WRITTEN INSTRUCTION 1.
Repeat word for word everything in the Cranfield assignment from "## Important notes" down to "are not accepted.".

SELECTED TEXT.
┌────────
# Assignment 3: Local Association Matrix 

**Student names**: Ramtin Forouzandehjoo Samavat <br>
**Group number**: 30 <br>
**Date**: 05.10.2025

## Important notes
Please read and follow these rules. Submissions that do not fulfill them may be returned.
1. You may work in groups of maximum 2 students.
2. Submit in **.ipynb** format only.
3. The assignment must be typed. Handwritten answers are not accepted.

**Due date**: 12.10.2025 23:59

### What you will do 
- Build a **local association matrix** from Cranfield collection.
- Compute the **normalized association matrix**.
- Use the normalized matrix to **identify neighborhood terms** for expansion for given queries.


---
## Dataset

You will use the **Cranfield** dataset, provided in this file:

- `cran.all.1400`: The document collection (1400 documents)

**The code to parse the file is ready — just update the cran file path to match your own file location. Use the docs variable in your code for the parsed file**


### Load and parse documents (provided)

Run the cell to parse the Cranfield documents. Update the path so it points to your `cran.all.1400` file.

In [10]:
# Read 'cran.all.1400' and parse the documents into a suitable data structure

CRAN_PATH = r"cran.all.1400"  # <-- change this!
└────────
WRITTEN INSTRUCTION 2.
Tally the lines of the records below that contain the string "dimensions". Reply with the number only.

DATA SUPPLIED.
┌────────
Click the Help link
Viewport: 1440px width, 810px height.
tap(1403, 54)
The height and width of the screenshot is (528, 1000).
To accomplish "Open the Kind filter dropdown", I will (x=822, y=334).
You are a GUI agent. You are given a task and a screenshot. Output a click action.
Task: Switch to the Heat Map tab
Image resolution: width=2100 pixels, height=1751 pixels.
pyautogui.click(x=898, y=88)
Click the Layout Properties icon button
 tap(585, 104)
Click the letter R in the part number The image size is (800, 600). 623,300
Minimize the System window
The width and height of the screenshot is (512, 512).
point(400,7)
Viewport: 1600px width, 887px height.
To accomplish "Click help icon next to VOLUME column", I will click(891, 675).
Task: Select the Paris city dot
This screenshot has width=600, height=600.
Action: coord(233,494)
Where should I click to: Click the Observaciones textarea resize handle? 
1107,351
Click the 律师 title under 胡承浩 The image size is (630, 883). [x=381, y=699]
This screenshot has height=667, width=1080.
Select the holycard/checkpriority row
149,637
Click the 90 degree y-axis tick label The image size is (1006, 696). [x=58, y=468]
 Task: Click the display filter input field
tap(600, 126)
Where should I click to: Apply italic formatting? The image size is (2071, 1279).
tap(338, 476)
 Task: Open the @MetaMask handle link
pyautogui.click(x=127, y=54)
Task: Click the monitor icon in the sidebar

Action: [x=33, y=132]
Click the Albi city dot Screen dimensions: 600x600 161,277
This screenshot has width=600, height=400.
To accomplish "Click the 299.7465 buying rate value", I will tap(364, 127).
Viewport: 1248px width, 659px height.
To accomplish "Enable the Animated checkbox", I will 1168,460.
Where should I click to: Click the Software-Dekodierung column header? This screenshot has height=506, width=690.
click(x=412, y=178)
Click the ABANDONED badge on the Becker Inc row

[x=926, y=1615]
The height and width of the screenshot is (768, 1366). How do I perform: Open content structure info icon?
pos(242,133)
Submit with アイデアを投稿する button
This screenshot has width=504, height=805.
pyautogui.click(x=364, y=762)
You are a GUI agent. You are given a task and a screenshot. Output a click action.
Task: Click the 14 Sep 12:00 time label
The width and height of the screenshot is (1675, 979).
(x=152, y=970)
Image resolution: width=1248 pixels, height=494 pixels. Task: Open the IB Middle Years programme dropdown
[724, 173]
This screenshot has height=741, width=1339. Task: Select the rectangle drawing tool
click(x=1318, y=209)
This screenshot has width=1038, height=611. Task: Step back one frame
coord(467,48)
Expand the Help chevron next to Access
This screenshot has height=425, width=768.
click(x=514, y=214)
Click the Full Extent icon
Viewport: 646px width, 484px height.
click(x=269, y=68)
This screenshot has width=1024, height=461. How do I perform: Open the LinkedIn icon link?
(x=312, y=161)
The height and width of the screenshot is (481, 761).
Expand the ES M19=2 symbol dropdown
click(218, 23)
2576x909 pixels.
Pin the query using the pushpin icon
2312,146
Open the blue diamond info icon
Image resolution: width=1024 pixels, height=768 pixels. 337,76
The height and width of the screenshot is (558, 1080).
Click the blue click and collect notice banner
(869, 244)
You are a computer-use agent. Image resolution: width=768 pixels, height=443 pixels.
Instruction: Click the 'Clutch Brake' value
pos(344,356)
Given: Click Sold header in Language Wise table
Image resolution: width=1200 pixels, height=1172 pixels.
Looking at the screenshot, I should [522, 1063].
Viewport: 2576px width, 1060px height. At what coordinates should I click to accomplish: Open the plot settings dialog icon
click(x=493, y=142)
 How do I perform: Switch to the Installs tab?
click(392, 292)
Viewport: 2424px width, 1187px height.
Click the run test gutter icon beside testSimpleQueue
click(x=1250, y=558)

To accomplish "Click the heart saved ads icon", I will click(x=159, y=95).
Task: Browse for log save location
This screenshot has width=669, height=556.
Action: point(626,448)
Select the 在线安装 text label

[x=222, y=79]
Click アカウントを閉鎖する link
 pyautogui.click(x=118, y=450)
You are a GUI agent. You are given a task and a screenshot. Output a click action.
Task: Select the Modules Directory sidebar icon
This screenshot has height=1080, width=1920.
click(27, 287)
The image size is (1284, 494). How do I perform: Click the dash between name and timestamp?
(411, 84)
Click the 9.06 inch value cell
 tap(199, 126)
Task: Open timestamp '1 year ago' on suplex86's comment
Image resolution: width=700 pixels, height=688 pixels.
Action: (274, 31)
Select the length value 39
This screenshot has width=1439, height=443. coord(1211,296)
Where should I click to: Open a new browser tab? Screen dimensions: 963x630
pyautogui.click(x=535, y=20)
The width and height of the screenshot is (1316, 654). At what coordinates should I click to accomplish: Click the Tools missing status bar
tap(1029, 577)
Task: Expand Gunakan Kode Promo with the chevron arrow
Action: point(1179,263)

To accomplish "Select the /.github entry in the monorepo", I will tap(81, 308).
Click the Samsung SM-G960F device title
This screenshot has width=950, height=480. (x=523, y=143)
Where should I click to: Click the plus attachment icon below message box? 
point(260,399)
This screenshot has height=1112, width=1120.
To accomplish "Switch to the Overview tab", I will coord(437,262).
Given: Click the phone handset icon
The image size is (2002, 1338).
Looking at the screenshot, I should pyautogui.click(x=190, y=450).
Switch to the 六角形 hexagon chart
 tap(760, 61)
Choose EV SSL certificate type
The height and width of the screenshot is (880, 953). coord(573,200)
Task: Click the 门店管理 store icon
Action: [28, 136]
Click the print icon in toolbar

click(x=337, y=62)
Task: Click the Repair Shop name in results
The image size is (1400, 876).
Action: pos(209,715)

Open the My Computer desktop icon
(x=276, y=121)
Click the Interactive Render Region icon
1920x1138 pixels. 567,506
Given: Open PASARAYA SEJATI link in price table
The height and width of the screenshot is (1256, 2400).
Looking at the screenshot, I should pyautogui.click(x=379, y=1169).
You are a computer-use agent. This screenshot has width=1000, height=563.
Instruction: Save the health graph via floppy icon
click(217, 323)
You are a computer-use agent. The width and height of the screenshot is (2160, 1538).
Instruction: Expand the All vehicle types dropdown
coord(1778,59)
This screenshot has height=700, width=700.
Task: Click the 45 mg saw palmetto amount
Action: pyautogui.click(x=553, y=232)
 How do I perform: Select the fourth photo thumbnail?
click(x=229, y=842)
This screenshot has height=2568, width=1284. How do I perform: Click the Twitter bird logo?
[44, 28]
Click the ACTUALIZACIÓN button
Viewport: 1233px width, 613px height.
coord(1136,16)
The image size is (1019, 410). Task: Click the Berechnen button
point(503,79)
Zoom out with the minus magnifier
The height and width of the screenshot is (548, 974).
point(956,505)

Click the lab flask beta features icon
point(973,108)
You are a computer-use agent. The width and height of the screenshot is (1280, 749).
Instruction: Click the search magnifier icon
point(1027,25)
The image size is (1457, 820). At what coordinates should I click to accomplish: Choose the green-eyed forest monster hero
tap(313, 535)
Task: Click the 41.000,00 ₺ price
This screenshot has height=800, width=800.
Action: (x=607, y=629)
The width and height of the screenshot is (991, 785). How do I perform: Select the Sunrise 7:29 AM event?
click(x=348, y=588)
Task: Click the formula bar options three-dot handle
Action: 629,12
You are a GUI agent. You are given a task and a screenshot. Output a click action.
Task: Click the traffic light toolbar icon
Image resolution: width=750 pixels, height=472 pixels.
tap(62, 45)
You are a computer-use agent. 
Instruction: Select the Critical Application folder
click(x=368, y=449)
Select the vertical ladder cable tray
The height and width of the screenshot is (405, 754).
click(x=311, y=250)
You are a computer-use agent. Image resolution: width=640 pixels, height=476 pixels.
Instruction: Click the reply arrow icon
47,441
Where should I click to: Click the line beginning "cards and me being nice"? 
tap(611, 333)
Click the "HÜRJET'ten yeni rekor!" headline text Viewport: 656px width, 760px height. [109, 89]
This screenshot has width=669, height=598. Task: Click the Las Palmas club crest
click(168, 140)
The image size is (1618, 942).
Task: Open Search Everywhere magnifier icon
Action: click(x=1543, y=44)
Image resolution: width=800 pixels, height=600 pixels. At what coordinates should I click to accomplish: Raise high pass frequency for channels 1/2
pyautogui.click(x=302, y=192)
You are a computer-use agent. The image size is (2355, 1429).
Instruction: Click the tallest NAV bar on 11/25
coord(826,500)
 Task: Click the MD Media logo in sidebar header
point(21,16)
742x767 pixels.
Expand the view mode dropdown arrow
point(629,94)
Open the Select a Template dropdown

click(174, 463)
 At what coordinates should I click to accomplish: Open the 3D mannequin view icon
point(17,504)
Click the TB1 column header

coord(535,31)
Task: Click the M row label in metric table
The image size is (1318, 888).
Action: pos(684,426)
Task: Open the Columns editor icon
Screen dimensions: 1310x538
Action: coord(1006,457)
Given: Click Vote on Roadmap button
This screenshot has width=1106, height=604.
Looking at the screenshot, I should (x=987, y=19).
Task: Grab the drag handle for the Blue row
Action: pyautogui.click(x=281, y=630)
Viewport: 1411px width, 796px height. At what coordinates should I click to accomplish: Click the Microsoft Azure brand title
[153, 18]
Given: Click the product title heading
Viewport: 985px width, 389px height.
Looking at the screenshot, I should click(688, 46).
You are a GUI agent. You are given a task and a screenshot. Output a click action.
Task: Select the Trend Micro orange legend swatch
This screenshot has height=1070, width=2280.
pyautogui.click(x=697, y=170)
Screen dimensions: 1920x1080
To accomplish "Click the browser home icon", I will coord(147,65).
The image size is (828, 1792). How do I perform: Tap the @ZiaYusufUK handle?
└────────
FULL SOLUTION 1.
## Important notes
Please read and follow these rules. Submissions that do not fulfill them may be returned.
1. You may work in groups of maximum 2 students.
2. Submit in **.ipynb** format only.
3. The assignment must be typed. Handwritten answers are not accepted.

FULL SOLUTION 2.
4